#### Records for the task ####

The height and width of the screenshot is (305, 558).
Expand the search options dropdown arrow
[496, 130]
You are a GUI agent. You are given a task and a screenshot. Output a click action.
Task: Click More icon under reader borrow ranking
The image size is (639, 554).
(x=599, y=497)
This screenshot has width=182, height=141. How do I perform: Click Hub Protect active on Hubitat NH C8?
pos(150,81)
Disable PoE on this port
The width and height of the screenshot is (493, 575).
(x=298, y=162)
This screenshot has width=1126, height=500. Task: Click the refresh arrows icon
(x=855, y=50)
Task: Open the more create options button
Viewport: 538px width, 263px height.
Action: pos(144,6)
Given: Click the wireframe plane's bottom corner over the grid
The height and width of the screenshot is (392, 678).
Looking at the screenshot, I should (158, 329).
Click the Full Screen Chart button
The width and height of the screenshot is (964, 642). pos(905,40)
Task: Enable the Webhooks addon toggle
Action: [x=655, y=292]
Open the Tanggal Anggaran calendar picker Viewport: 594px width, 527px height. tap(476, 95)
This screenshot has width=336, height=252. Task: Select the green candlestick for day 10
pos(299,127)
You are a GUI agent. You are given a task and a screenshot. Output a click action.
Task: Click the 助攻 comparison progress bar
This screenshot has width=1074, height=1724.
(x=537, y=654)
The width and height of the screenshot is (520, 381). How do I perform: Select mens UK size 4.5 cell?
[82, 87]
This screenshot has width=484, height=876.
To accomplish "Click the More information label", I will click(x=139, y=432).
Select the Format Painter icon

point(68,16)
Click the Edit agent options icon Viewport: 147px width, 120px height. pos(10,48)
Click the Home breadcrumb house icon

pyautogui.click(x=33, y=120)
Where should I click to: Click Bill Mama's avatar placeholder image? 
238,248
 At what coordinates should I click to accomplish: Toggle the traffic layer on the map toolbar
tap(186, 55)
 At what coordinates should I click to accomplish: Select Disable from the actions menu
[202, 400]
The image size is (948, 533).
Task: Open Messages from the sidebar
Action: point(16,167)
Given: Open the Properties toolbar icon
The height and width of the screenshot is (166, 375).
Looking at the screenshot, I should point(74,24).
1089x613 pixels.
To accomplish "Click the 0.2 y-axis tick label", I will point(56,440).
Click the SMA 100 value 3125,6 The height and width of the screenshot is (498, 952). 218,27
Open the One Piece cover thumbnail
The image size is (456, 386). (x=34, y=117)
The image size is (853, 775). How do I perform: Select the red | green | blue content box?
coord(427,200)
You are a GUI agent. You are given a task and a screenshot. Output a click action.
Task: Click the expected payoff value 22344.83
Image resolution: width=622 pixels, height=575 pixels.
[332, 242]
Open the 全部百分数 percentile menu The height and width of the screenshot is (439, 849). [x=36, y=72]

####

What is needed: Set down each entry exactly as it appears above.

Expected answer:
The height and width of the screenshot is (305, 558).
Expand the search options dropdown arrow
[496, 130]
You are a GUI agent. You are given a task and a screenshot. Output a click action.
Task: Click More icon under reader borrow ranking
The image size is (639, 554).
(x=599, y=497)
This screenshot has width=182, height=141. How do I perform: Click Hub Protect active on Hubitat NH C8?
pos(150,81)
Disable PoE on this port
The width and height of the screenshot is (493, 575).
(x=298, y=162)
This screenshot has width=1126, height=500. Task: Click the refresh arrows icon
(x=855, y=50)
Task: Open the more create options button
Viewport: 538px width, 263px height.
Action: pos(144,6)
Given: Click the wireframe plane's bottom corner over the grid
The height and width of the screenshot is (392, 678).
Looking at the screenshot, I should (158, 329).
Click the Full Screen Chart button
The width and height of the screenshot is (964, 642). pos(905,40)
Task: Enable the Webhooks addon toggle
Action: [x=655, y=292]
Open the Tanggal Anggaran calendar picker Viewport: 594px width, 527px height. tap(476, 95)
This screenshot has width=336, height=252. Task: Select the green candlestick for day 10
pos(299,127)
You are a GUI agent. You are given a task and a screenshot. Output a click action.
Task: Click the 助攻 comparison progress bar
This screenshot has width=1074, height=1724.
(x=537, y=654)
The width and height of the screenshot is (520, 381). How do I perform: Select mens UK size 4.5 cell?
[82, 87]
This screenshot has width=484, height=876.
To accomplish "Click the More information label", I will click(x=139, y=432).
Select the Format Painter icon

point(68,16)
Click the Edit agent options icon Viewport: 147px width, 120px height. pos(10,48)
Click the Home breadcrumb house icon

pyautogui.click(x=33, y=120)
Where should I click to: Click Bill Mama's avatar placeholder image? 
238,248
 At what coordinates should I click to accomplish: Toggle the traffic layer on the map toolbar
tap(186, 55)
 At what coordinates should I click to accomplish: Select Disable from the actions menu
[202, 400]
The image size is (948, 533).
Task: Open Messages from the sidebar
Action: point(16,167)
Given: Open the Properties toolbar icon
The height and width of the screenshot is (166, 375).
Looking at the screenshot, I should point(74,24).
1089x613 pixels.
To accomplish "Click the 0.2 y-axis tick label", I will point(56,440).
Click the SMA 100 value 3125,6 The height and width of the screenshot is (498, 952). 218,27
Open the One Piece cover thumbnail
The image size is (456, 386). (x=34, y=117)
The image size is (853, 775). How do I perform: Select the red | green | blue content box?
coord(427,200)
You are a GUI agent. You are given a task and a screenshot. Output a click action.
Task: Click the expected payoff value 22344.83
Image resolution: width=622 pixels, height=575 pixels.
[332, 242]
Open the 全部百分数 percentile menu The height and width of the screenshot is (439, 849). [x=36, y=72]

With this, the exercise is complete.